While everybody rejoiced at the news of the birth of the Pandavas and Kauravas, misery took place in the forest. Pandu, who was cursed, died because of his attempt to make love with Madri. Kunti and the Pandavas returned to Hastinapura. Vyasa, feeling sorrow for his mother's fate, asked her to leave the kingdom and come with him to live a peaceful life. Satyavati, along with her two daughters-in-law, went to the forest.

Vyasa had a son named Shuka, who was his spiritual successor and heir. As per Skanda Purana, Vyasa married Vatikā, alias Pinjalā, who was the daughter of a sage named Jābāli. It is described that Vyasa's union with her produced his heir, who repeated everything that he heard, thus receiving the name Shuka (lit. Parrot). Other texts including the Devi Bhagavata Purana also narrate the birth of Shuka but with drastic differences. Vyasa was desiring an heir, when an apsara (celestial damsel) named Ghritachi flew in front of him in the form of a beautiful parrot, causing him sexual arousal. He discharges his semen, which falls on some sticks and a son develops. This time, he was named Shuka because of the role of the celestial parrot. Shuka appears occasionally in the story as a spiritual guide to the young Kuru princes.

Besides his heir, Vyasa had four other disciples—Paila, Jaimini, Vaishampayana and Sumantu. Each one of them was given the responsibility to spread one of the four Vedas. Paila was the made the incharge of Rigveda, Jaimini of the Samaveda, Vaishampayana of the Yajurveda and Sumantu of Atharvaveda.

Vyasa is believed to have lived on the banks of Ganga in modern-day Uttarakhand. The site was also the ritual home of the sage Vashishta, along with the Pandavas, the five brothers of the Mahabharata.

Vyasa is also mentioned in the Sankara Digvijaya. He confronts Adi Shankara, who has written a commentary on the Brahma-Sutras, in the form of an old Brahmana, and asks for an explanation of the first Sutra. This develops into a debate between Shankara and Vyasa which lasts for eight days. Recognizing the old Brahmana to be Vyasa, Shankara makes obeisance and sings a hymn in his praise. Thereupon, Vyasa inspects and approves Shankara's commentary on the Brahma-Sutras. Adi Shankara, who was supposed to die at the end of his sixteenth year, expresses his desire to leave his body in the presence of Vyasa. Vyasa dissuades him and blesses him so that he may live for another sixteen years to complete his work.

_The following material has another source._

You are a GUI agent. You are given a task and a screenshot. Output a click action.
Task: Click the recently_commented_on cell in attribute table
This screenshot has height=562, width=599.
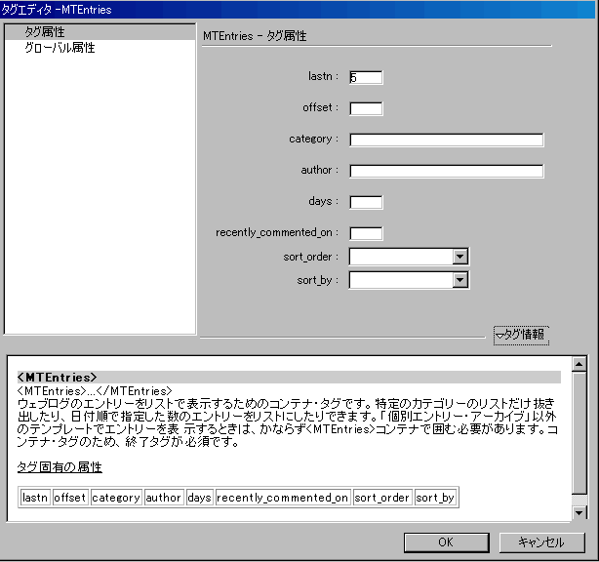pos(283,498)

The festival of Guru Purnima is dedicated to Vyasa. It is also known as Vyasa Purnima, the day believed to be both of his birth and when he divided the Vedas.

In Brahm Avtar, one of the compositions in Dasam Granth, Guru Gobind Singh mentions Rishi Vyas as an avatar of Brahma. He is considered the fifth incarnation of Brahma. Guru Gobind Singh wrote a brief account of Rishi Vyas's compositions about great kings—Manu, Prithu, Bharath, Jujat, Ben, Mandata, Dilip, Raghu Raj and Aj —and attributed to him the store of Vedic learning.

The Sapta Chiranjivi Stotram states that the remembrance of the eight immortals (Ashwatthama, Mahabali, Vyasa, Hanuman, Vibhishana, Kripa, Parashurama, and Markandeya) offers one freedom from ailments and longevity.